How the read is measured
The read under test is the one the whole design depends on: load a single conversation.
SELECT event_id, event_name, actor, log_timestamp, event_metadata FROM user_events WHERE su_id = $1 AND conversation_id = $2 ORDER BY log_timestamp;
The methodology matters, because it is easy to accidentally measure your cache instead of your database:
- Sample real keys. Pull a few thousand actual (su_id, conversation_id) pairs at random from the seeded table, so the queries hit the real distribution.
- Cold vs warm. Restart Postgres to clear its memory cache, then time each key once (cold), then time them all again (warm). Cold is a returning user whose data is not cached; warm is a user actively chatting.
- Percentiles, not averages. An average hides the tail. The tail (p99, p99.9) is what makes a page occasionally feel slow, so that is what we report.
Results
Loading one conversation, and loading a full user timeline with its metadata, at ten-million-event depth:
| Read | Cold p50 | Cold p99 | Warm p50 | Warm p99 |
|---|---|---|---|---|
| One conversation | 0.79 ms | 2.6 ms | 0.41 ms | 0.9 ms |
| Full timeline + metadata | 2.2 ms | 4.6 ms | 1.1 ms | 2.4 ms |
Conversation-load latency at 10M events: percentiles, cumulative distribution, the distribution shape, and latency versus conversation size
Full-timeline load latency (events plus metadata) at 10M-event depth
The tail is well behaved: even cold, p99.9 stays in single-digit milliseconds, and there is no fat tail lurking past it.
Why it stays flat at depth
The number is not the interesting part. Why it stays fast is.
A conversation load is a bounded index scan of that user's own rows, not a scan of the ten million. The composite index takes you straight to the handful of rows for one (su_id, conversation_id), and the cost tracks the size of that conversation (a median of a few dozen events), not the size of the table. The bottom-right panel of the first chart shows it directly: latency grows with the number of events in the conversation, at roughly two milliseconds per hundred events, and is otherwise indifferent to how big the table is.
The table could hold a hundred million rows and this read would look the same. That is the property the whole design needs, and it is the property the benchmark confirms.

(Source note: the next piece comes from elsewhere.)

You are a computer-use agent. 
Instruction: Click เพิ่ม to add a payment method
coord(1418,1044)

What this does not measure: the network
Here is the honest caveat, and it is not a footnote.
Everything above is loopback. The app and Postgres ran on the same machine, so a query round trip is essentially free. Production is not like that. Your app talks to a managed Postgres over the network, and that adds a round trip, plus TLS, plus whatever physical distance sits between your compute and your database, to every single query.

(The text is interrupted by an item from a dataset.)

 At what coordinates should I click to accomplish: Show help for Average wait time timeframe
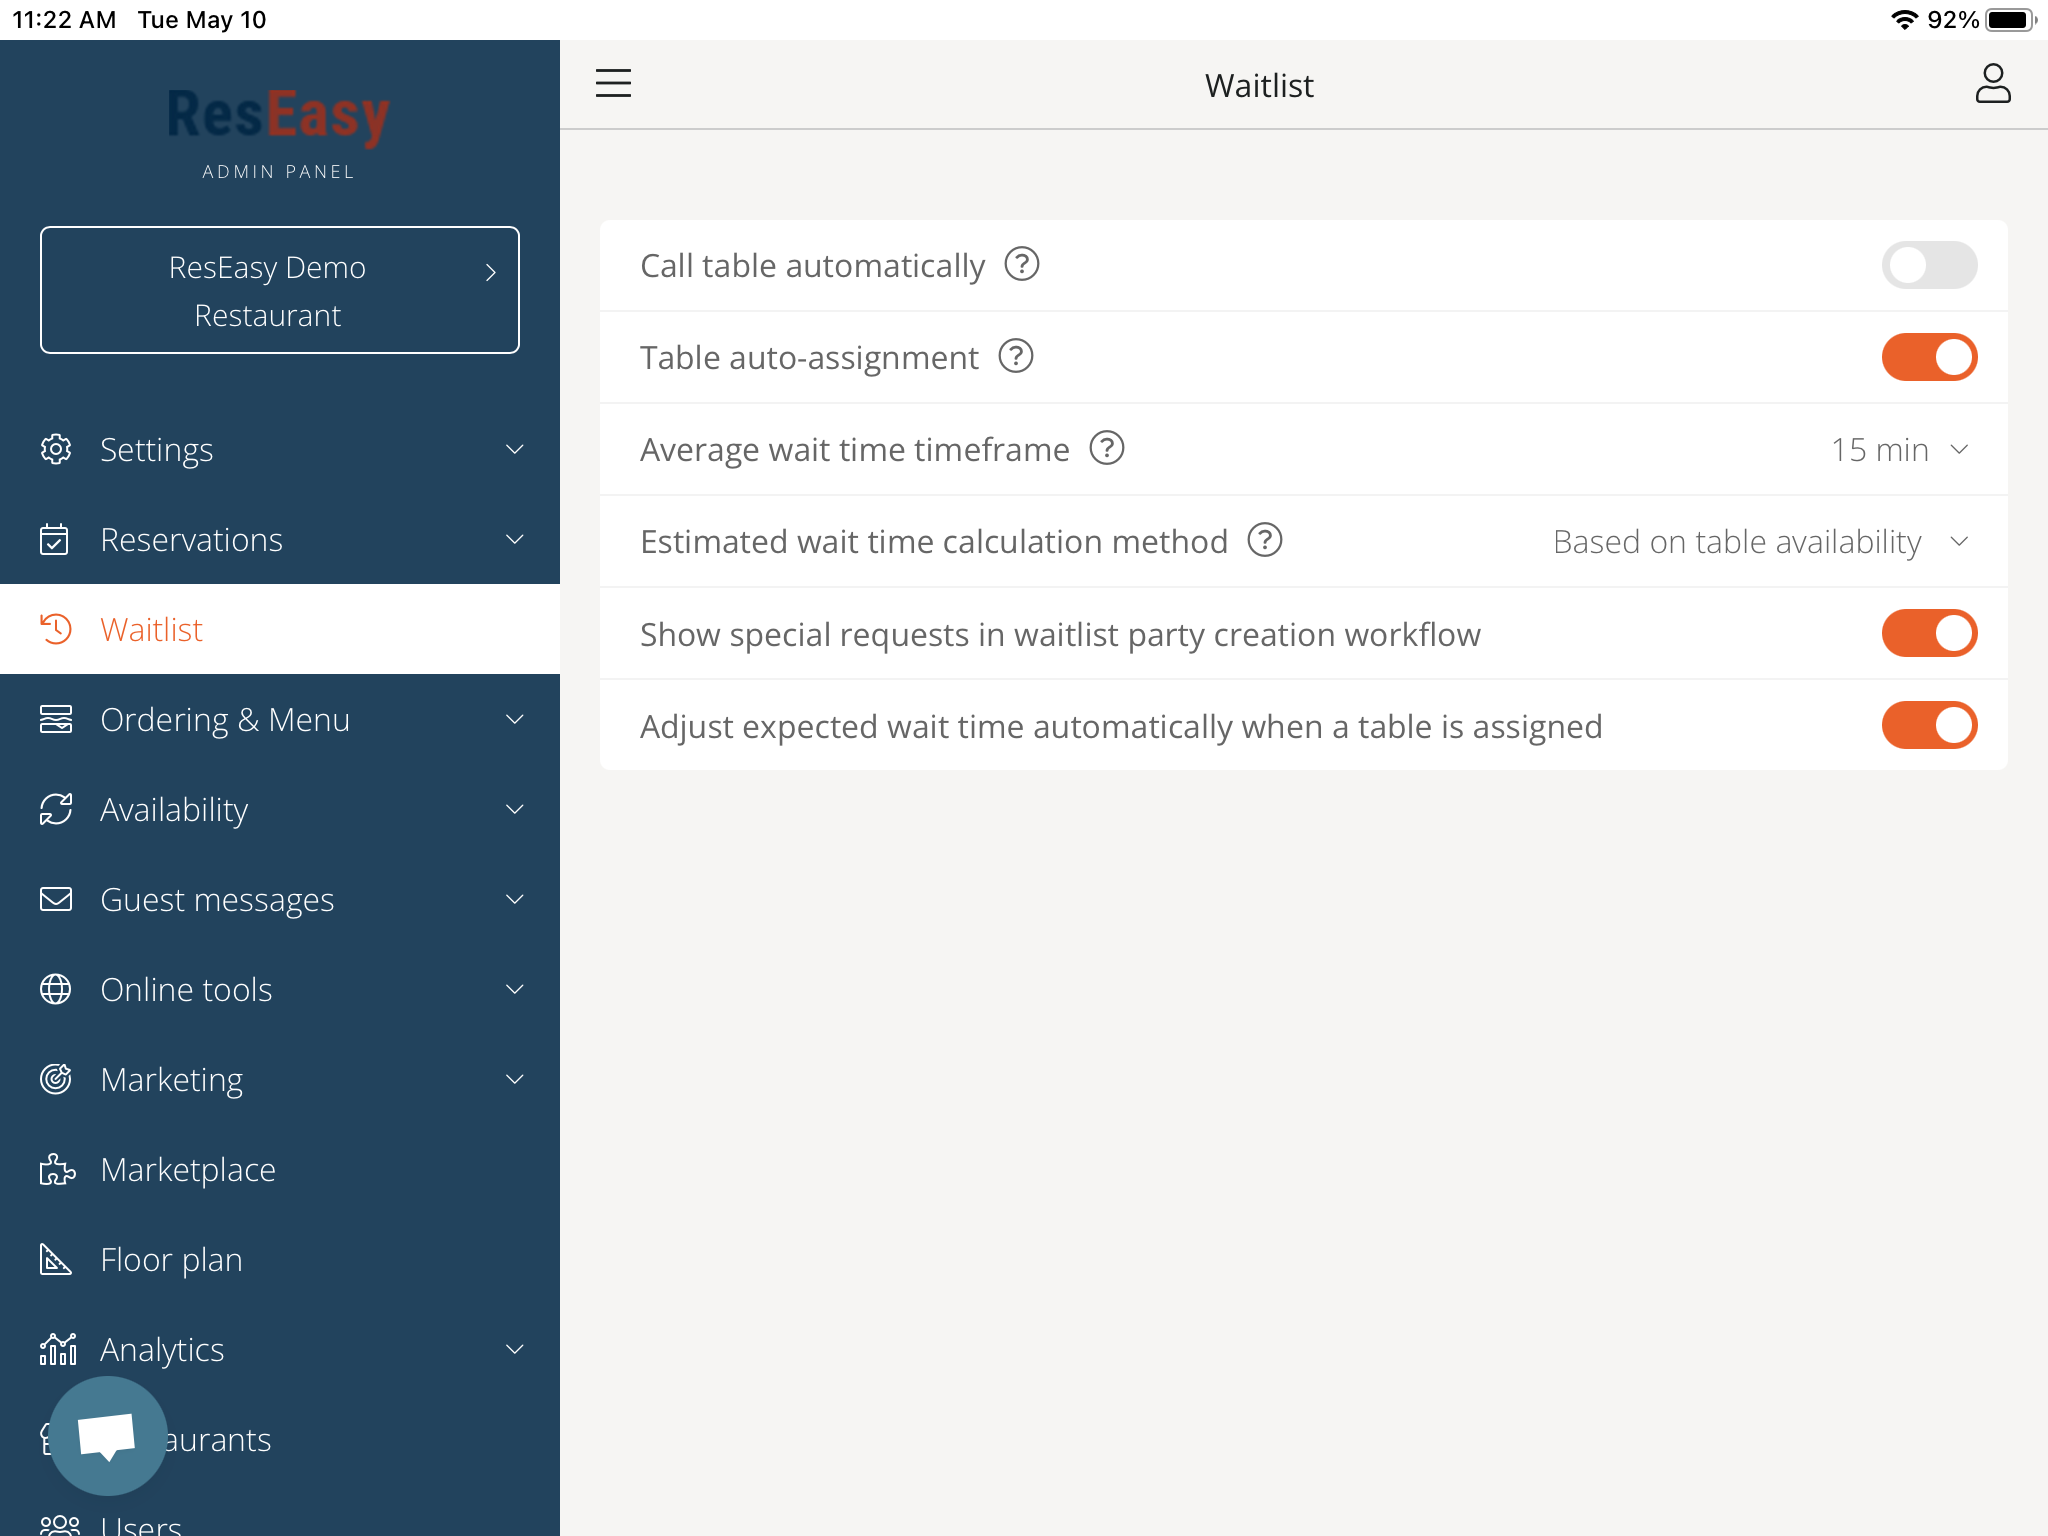pos(1107,449)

So the sub-millisecond warm reads here are the database's contribution, not the end-to-end latency a user actually feels. On real infrastructure the floor rises by the network round-trip time: often a few milliseconds within a region, more across regions. The shape holds (still depth-independent, still bounded by the user's own rows), but the absolute numbers move.
That is exactly why the last part of this series is a real cloud deployment. I stand the whole thing up on managed Postgres and Redis and measure the true end-to-end latencies, network included. Treat this post as the database's best case, and that one as the number you would actually quote to someone.
What's next
This was the read side. The next parts, each with a runnable repo:
- The outbox and relay, in detail. How the durable event reaches the live view without a dual write, and how the relay behaves under load. (Repo coming soon.)
- Streaming and chaos injection. Token streaming on its own lane, and breaking Redis and Postgres on purpose to watch what survives. (Repo coming soon.)
- The cost breakdown, then the cloud deployment where these numbers meet the network.
The short version: measure your database before you route around it, but measure it honestly, and remember that a loopback benchmark is the ceiling, not the shipping number.